*Work instruction:* What do the entries below say? Restate them word for word.

*Data extract:*
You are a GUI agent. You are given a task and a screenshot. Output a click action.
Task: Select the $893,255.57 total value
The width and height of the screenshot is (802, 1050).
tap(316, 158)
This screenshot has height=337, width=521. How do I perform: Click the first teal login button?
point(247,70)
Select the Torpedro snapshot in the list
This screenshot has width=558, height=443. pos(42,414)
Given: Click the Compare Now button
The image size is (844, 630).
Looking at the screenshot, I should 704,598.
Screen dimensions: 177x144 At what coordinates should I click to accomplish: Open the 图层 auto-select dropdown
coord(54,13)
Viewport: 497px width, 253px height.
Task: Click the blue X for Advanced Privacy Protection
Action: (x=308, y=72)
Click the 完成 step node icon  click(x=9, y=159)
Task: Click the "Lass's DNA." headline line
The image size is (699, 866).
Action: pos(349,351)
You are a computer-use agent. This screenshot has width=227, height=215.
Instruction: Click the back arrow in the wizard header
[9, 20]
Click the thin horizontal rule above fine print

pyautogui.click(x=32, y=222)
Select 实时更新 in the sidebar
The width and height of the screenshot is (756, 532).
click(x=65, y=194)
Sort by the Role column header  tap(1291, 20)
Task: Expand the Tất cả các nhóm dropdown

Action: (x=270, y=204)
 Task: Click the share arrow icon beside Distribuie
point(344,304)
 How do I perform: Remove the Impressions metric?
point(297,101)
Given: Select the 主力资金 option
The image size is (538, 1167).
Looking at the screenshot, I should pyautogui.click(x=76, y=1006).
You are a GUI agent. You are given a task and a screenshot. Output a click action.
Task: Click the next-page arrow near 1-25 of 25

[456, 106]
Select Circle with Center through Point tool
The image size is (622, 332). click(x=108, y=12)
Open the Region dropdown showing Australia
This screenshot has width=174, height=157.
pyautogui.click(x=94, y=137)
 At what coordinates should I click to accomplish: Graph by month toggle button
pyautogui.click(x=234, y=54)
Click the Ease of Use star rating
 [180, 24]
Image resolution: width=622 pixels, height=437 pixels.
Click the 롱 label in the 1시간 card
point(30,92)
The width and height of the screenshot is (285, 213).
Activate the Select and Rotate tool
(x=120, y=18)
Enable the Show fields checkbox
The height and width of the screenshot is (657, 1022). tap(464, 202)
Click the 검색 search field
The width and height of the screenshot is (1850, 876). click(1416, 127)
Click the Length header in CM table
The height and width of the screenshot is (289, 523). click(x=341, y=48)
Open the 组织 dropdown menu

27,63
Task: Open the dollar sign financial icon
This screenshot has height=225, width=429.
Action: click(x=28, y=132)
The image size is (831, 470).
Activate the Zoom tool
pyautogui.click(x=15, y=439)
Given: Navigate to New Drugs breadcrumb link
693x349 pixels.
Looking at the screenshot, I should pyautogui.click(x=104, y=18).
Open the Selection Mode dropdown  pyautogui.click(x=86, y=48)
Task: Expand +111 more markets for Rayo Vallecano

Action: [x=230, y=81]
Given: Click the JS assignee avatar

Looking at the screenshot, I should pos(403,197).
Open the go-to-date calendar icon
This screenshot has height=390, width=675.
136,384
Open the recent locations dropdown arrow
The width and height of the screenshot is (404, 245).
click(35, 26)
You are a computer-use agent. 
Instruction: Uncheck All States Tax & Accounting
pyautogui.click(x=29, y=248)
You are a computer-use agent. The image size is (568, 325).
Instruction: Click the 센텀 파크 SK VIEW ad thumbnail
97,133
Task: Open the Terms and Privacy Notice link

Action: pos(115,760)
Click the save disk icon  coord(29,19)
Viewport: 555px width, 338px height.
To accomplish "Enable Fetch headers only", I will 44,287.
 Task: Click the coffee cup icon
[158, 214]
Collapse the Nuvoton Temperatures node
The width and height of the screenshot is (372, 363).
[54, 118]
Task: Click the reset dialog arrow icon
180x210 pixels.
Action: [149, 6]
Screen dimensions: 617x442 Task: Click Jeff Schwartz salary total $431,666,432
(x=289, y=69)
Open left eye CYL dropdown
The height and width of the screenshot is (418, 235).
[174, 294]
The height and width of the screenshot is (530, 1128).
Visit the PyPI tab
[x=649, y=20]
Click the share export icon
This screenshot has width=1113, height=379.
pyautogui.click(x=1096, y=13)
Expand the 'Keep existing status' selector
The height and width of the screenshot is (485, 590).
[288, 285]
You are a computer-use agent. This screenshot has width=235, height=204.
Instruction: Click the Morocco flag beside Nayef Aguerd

*Solution to this exercise:*
You are a GUI agent. You are given a task and a screenshot. Output a click action.
Task: Select the $893,255.57 total value
The width and height of the screenshot is (802, 1050).
tap(316, 158)
This screenshot has height=337, width=521. How do I perform: Click the first teal login button?
point(247,70)
Select the Torpedro snapshot in the list
This screenshot has width=558, height=443. pos(42,414)
Given: Click the Compare Now button
The image size is (844, 630).
Looking at the screenshot, I should 704,598.
Screen dimensions: 177x144 At what coordinates should I click to accomplish: Open the 图层 auto-select dropdown
coord(54,13)
Viewport: 497px width, 253px height.
Task: Click the blue X for Advanced Privacy Protection
Action: (x=308, y=72)
Click the 完成 step node icon  click(x=9, y=159)
Task: Click the "Lass's DNA." headline line
The image size is (699, 866).
Action: pos(349,351)
You are a computer-use agent. This screenshot has width=227, height=215.
Instruction: Click the back arrow in the wizard header
[9, 20]
Click the thin horizontal rule above fine print

pyautogui.click(x=32, y=222)
Select 实时更新 in the sidebar
The width and height of the screenshot is (756, 532).
click(x=65, y=194)
Sort by the Role column header  tap(1291, 20)
Task: Expand the Tất cả các nhóm dropdown

Action: (x=270, y=204)
 Task: Click the share arrow icon beside Distribuie
point(344,304)
 How do I perform: Remove the Impressions metric?
point(297,101)
Given: Select the 主力资金 option
The image size is (538, 1167).
Looking at the screenshot, I should pyautogui.click(x=76, y=1006).
You are a GUI agent. You are given a task and a screenshot. Output a click action.
Task: Click the next-page arrow near 1-25 of 25

[456, 106]
Select Circle with Center through Point tool
The image size is (622, 332). click(x=108, y=12)
Open the Region dropdown showing Australia
This screenshot has width=174, height=157.
pyautogui.click(x=94, y=137)
 At what coordinates should I click to accomplish: Graph by month toggle button
pyautogui.click(x=234, y=54)
Click the Ease of Use star rating
 [180, 24]
Image resolution: width=622 pixels, height=437 pixels.
Click the 롱 label in the 1시간 card
point(30,92)
The width and height of the screenshot is (285, 213).
Activate the Select and Rotate tool
(x=120, y=18)
Enable the Show fields checkbox
The height and width of the screenshot is (657, 1022). tap(464, 202)
Click the 검색 search field
The width and height of the screenshot is (1850, 876). click(1416, 127)
Click the Length header in CM table
The height and width of the screenshot is (289, 523). click(x=341, y=48)
Open the 组织 dropdown menu

27,63
Task: Open the dollar sign financial icon
This screenshot has height=225, width=429.
Action: click(x=28, y=132)
The image size is (831, 470).
Activate the Zoom tool
pyautogui.click(x=15, y=439)
Given: Navigate to New Drugs breadcrumb link
693x349 pixels.
Looking at the screenshot, I should pyautogui.click(x=104, y=18).
Open the Selection Mode dropdown  pyautogui.click(x=86, y=48)
Task: Expand +111 more markets for Rayo Vallecano

Action: [x=230, y=81]
Given: Click the JS assignee avatar

Looking at the screenshot, I should pos(403,197).
Open the go-to-date calendar icon
This screenshot has height=390, width=675.
136,384
Open the recent locations dropdown arrow
The width and height of the screenshot is (404, 245).
click(35, 26)
You are a computer-use agent. 
Instruction: Uncheck All States Tax & Accounting
pyautogui.click(x=29, y=248)
You are a computer-use agent. The image size is (568, 325).
Instruction: Click the 센텀 파크 SK VIEW ad thumbnail
97,133
Task: Open the Terms and Privacy Notice link

Action: pos(115,760)
Click the save disk icon  coord(29,19)
Viewport: 555px width, 338px height.
To accomplish "Enable Fetch headers only", I will 44,287.
 Task: Click the coffee cup icon
[158, 214]
Collapse the Nuvoton Temperatures node
The width and height of the screenshot is (372, 363).
[54, 118]
Task: Click the reset dialog arrow icon
180x210 pixels.
Action: [149, 6]
Screen dimensions: 617x442 Task: Click Jeff Schwartz salary total $431,666,432
(x=289, y=69)
Open left eye CYL dropdown
The height and width of the screenshot is (418, 235).
[174, 294]
The height and width of the screenshot is (530, 1128).
Visit the PyPI tab
[x=649, y=20]
Click the share export icon
This screenshot has width=1113, height=379.
pyautogui.click(x=1096, y=13)
Expand the 'Keep existing status' selector
The height and width of the screenshot is (485, 590).
[288, 285]
You are a computer-use agent. This screenshot has width=235, height=204.
Instruction: Click the Morocco flag beside Nayef Aguerd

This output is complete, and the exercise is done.